» **GIVEN EXERCISE**: Reproduce every one of the following records word for word, keeping each line unchanged.

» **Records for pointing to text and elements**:
---+---
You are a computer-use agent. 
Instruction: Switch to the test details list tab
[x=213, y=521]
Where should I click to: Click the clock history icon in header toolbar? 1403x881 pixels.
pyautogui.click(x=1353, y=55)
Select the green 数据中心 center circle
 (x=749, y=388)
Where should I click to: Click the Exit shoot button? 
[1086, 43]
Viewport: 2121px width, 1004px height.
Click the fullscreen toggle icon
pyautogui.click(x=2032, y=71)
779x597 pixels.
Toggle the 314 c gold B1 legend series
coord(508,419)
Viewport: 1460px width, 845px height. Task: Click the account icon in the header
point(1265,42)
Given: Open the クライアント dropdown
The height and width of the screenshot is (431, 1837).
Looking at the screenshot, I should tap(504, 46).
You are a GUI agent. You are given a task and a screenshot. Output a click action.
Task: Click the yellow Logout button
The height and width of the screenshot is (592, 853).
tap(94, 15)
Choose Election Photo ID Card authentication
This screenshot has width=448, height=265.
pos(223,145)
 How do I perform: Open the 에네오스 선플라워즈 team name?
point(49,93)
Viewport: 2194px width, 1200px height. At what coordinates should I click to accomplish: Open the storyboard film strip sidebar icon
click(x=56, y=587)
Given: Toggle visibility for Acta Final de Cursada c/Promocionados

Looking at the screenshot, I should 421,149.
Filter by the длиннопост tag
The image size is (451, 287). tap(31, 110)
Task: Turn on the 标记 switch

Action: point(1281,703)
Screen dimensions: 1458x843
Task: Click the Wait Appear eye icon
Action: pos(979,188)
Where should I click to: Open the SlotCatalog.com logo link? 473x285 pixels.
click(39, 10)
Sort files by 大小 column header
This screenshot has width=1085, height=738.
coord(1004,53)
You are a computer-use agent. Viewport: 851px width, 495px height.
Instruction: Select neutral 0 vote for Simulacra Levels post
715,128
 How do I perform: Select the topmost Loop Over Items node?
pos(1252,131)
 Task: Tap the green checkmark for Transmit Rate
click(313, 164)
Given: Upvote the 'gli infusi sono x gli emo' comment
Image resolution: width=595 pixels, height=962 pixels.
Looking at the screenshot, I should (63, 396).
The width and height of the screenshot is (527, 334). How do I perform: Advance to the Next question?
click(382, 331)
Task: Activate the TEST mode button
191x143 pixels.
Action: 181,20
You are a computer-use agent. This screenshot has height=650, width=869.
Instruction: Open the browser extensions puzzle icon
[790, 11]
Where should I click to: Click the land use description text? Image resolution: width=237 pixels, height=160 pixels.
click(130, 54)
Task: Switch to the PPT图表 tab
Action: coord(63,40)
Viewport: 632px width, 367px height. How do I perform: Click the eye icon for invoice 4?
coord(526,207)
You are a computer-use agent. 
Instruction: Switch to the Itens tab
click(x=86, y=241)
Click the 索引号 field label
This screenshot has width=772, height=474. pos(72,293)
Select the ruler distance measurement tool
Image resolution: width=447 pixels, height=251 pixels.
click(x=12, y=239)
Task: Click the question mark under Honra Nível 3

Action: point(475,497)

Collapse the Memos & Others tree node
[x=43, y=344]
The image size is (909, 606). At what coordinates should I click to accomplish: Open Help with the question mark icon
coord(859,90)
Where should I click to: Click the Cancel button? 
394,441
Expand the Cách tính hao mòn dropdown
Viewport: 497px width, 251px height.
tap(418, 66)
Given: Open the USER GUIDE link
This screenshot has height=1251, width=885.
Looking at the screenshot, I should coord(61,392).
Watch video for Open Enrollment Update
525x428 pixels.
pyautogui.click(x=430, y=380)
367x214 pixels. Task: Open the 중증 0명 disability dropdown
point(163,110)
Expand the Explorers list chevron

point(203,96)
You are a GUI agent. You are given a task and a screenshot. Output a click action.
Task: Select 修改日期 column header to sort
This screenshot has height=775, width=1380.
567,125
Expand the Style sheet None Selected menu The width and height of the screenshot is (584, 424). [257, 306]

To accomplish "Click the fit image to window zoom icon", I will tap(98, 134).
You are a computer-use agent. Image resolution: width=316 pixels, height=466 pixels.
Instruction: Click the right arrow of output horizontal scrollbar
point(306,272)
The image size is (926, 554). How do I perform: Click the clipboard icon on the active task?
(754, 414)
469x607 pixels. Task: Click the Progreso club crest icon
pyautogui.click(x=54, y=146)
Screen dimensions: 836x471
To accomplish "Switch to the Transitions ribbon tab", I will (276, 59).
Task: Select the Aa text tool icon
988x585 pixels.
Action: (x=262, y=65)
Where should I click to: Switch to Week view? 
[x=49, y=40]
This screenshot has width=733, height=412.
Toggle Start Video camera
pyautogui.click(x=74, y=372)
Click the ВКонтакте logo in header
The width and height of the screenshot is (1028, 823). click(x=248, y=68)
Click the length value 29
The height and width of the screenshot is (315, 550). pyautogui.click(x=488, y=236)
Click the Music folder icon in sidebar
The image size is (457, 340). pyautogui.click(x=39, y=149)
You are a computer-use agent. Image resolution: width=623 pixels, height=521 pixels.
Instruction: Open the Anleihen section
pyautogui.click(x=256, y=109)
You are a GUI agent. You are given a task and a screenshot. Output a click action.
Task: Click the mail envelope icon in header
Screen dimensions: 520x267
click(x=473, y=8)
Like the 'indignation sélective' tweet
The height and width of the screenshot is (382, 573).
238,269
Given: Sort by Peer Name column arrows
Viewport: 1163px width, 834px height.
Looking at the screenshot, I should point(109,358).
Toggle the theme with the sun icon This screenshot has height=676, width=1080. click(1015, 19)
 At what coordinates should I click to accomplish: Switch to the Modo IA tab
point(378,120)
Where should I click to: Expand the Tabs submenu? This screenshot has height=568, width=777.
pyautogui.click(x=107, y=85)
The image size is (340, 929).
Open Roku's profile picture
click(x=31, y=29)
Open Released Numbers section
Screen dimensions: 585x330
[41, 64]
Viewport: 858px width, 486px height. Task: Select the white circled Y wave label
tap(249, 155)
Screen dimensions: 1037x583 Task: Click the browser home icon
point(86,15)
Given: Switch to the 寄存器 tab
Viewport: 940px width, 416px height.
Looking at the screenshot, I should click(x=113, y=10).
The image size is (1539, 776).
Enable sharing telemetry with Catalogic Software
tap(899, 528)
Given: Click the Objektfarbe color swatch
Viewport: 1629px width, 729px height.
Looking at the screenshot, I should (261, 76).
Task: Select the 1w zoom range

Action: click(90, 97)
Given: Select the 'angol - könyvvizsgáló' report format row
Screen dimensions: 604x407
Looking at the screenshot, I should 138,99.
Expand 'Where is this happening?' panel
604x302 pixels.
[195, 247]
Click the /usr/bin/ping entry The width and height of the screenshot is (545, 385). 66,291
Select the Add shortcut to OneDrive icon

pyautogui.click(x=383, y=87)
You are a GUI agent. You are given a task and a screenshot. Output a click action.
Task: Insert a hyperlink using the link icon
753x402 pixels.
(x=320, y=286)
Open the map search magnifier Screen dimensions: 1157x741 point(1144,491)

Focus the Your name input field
---+---
» **RESULT OF THE TASK**:
You are a computer-use agent. 
Instruction: Switch to the test details list tab
[x=213, y=521]
Where should I click to: Click the clock history icon in header toolbar? 1403x881 pixels.
pyautogui.click(x=1353, y=55)
Select the green 数据中心 center circle
 (x=749, y=388)
Where should I click to: Click the Exit shoot button? 
[1086, 43]
Viewport: 2121px width, 1004px height.
Click the fullscreen toggle icon
pyautogui.click(x=2032, y=71)
779x597 pixels.
Toggle the 314 c gold B1 legend series
coord(508,419)
Viewport: 1460px width, 845px height. Task: Click the account icon in the header
point(1265,42)
Given: Open the クライアント dropdown
The height and width of the screenshot is (431, 1837).
Looking at the screenshot, I should tap(504, 46).
You are a GUI agent. You are given a task and a screenshot. Output a click action.
Task: Click the yellow Logout button
The height and width of the screenshot is (592, 853).
tap(94, 15)
Choose Election Photo ID Card authentication
This screenshot has width=448, height=265.
pos(223,145)
 How do I perform: Open the 에네오스 선플라워즈 team name?
point(49,93)
Viewport: 2194px width, 1200px height. At what coordinates should I click to accomplish: Open the storyboard film strip sidebar icon
click(x=56, y=587)
Given: Toggle visibility for Acta Final de Cursada c/Promocionados

Looking at the screenshot, I should 421,149.
Filter by the длиннопост tag
The image size is (451, 287). tap(31, 110)
Task: Turn on the 标记 switch

Action: point(1281,703)
Screen dimensions: 1458x843
Task: Click the Wait Appear eye icon
Action: pos(979,188)
Where should I click to: Open the SlotCatalog.com logo link? 473x285 pixels.
click(39, 10)
Sort files by 大小 column header
This screenshot has width=1085, height=738.
coord(1004,53)
You are a computer-use agent. Viewport: 851px width, 495px height.
Instruction: Select neutral 0 vote for Simulacra Levels post
715,128
 How do I perform: Select the topmost Loop Over Items node?
pos(1252,131)
 Task: Tap the green checkmark for Transmit Rate
click(313, 164)
Given: Upvote the 'gli infusi sono x gli emo' comment
Image resolution: width=595 pixels, height=962 pixels.
Looking at the screenshot, I should (63, 396).
The width and height of the screenshot is (527, 334). How do I perform: Advance to the Next question?
click(382, 331)
Task: Activate the TEST mode button
191x143 pixels.
Action: 181,20
You are a computer-use agent. This screenshot has height=650, width=869.
Instruction: Open the browser extensions puzzle icon
[790, 11]
Where should I click to: Click the land use description text? Image resolution: width=237 pixels, height=160 pixels.
click(130, 54)
Task: Switch to the PPT图表 tab
Action: coord(63,40)
Viewport: 632px width, 367px height. How do I perform: Click the eye icon for invoice 4?
coord(526,207)
You are a computer-use agent. 
Instruction: Switch to the Itens tab
click(x=86, y=241)
Click the 索引号 field label
This screenshot has width=772, height=474. pos(72,293)
Select the ruler distance measurement tool
Image resolution: width=447 pixels, height=251 pixels.
click(x=12, y=239)
Task: Click the question mark under Honra Nível 3

Action: point(475,497)

Collapse the Memos & Others tree node
[x=43, y=344]
The image size is (909, 606). At what coordinates should I click to accomplish: Open Help with the question mark icon
coord(859,90)
Where should I click to: Click the Cancel button? 
394,441
Expand the Cách tính hao mòn dropdown
Viewport: 497px width, 251px height.
tap(418, 66)
Given: Open the USER GUIDE link
This screenshot has height=1251, width=885.
Looking at the screenshot, I should coord(61,392).
Watch video for Open Enrollment Update
525x428 pixels.
pyautogui.click(x=430, y=380)
367x214 pixels. Task: Open the 중증 0명 disability dropdown
point(163,110)
Expand the Explorers list chevron

point(203,96)
You are a GUI agent. You are given a task and a screenshot. Output a click action.
Task: Select 修改日期 column header to sort
This screenshot has height=775, width=1380.
567,125
Expand the Style sheet None Selected menu The width and height of the screenshot is (584, 424). [257, 306]

To accomplish "Click the fit image to window zoom icon", I will tap(98, 134).
You are a computer-use agent. Image resolution: width=316 pixels, height=466 pixels.
Instruction: Click the right arrow of output horizontal scrollbar
point(306,272)
The image size is (926, 554). How do I perform: Click the clipboard icon on the active task?
(754, 414)
469x607 pixels. Task: Click the Progreso club crest icon
pyautogui.click(x=54, y=146)
Screen dimensions: 836x471
To accomplish "Switch to the Transitions ribbon tab", I will (276, 59).
Task: Select the Aa text tool icon
988x585 pixels.
Action: (x=262, y=65)
Where should I click to: Switch to Week view? 
[x=49, y=40]
This screenshot has width=733, height=412.
Toggle Start Video camera
pyautogui.click(x=74, y=372)
Click the ВКонтакте logo in header
The width and height of the screenshot is (1028, 823). click(x=248, y=68)
Click the length value 29
The height and width of the screenshot is (315, 550). pyautogui.click(x=488, y=236)
Click the Music folder icon in sidebar
The image size is (457, 340). pyautogui.click(x=39, y=149)
You are a computer-use agent. Image resolution: width=623 pixels, height=521 pixels.
Instruction: Open the Anleihen section
pyautogui.click(x=256, y=109)
You are a GUI agent. You are given a task and a screenshot. Output a click action.
Task: Click the mail envelope icon in header
Screen dimensions: 520x267
click(x=473, y=8)
Like the 'indignation sélective' tweet
The height and width of the screenshot is (382, 573).
238,269
Given: Sort by Peer Name column arrows
Viewport: 1163px width, 834px height.
Looking at the screenshot, I should point(109,358).
Toggle the theme with the sun icon This screenshot has height=676, width=1080. click(1015, 19)
 At what coordinates should I click to accomplish: Switch to the Modo IA tab
point(378,120)
Where should I click to: Expand the Tabs submenu? This screenshot has height=568, width=777.
pyautogui.click(x=107, y=85)
The image size is (340, 929).
Open Roku's profile picture
click(x=31, y=29)
Open Released Numbers section
Screen dimensions: 585x330
[41, 64]
Viewport: 858px width, 486px height. Task: Select the white circled Y wave label
tap(249, 155)
Screen dimensions: 1037x583 Task: Click the browser home icon
point(86,15)
Given: Switch to the 寄存器 tab
Viewport: 940px width, 416px height.
Looking at the screenshot, I should click(x=113, y=10).
The image size is (1539, 776).
Enable sharing telemetry with Catalogic Software
tap(899, 528)
Given: Click the Objektfarbe color swatch
Viewport: 1629px width, 729px height.
Looking at the screenshot, I should (261, 76).
Task: Select the 1w zoom range

Action: click(90, 97)
Given: Select the 'angol - könyvvizsgáló' report format row
Screen dimensions: 604x407
Looking at the screenshot, I should 138,99.
Expand 'Where is this happening?' panel
604x302 pixels.
[195, 247]
Click the /usr/bin/ping entry The width and height of the screenshot is (545, 385). 66,291
Select the Add shortcut to OneDrive icon

pyautogui.click(x=383, y=87)
You are a GUI agent. You are given a task and a screenshot. Output a click action.
Task: Insert a hyperlink using the link icon
753x402 pixels.
(x=320, y=286)
Open the map search magnifier Screen dimensions: 1157x741 point(1144,491)

Focus the Your name input field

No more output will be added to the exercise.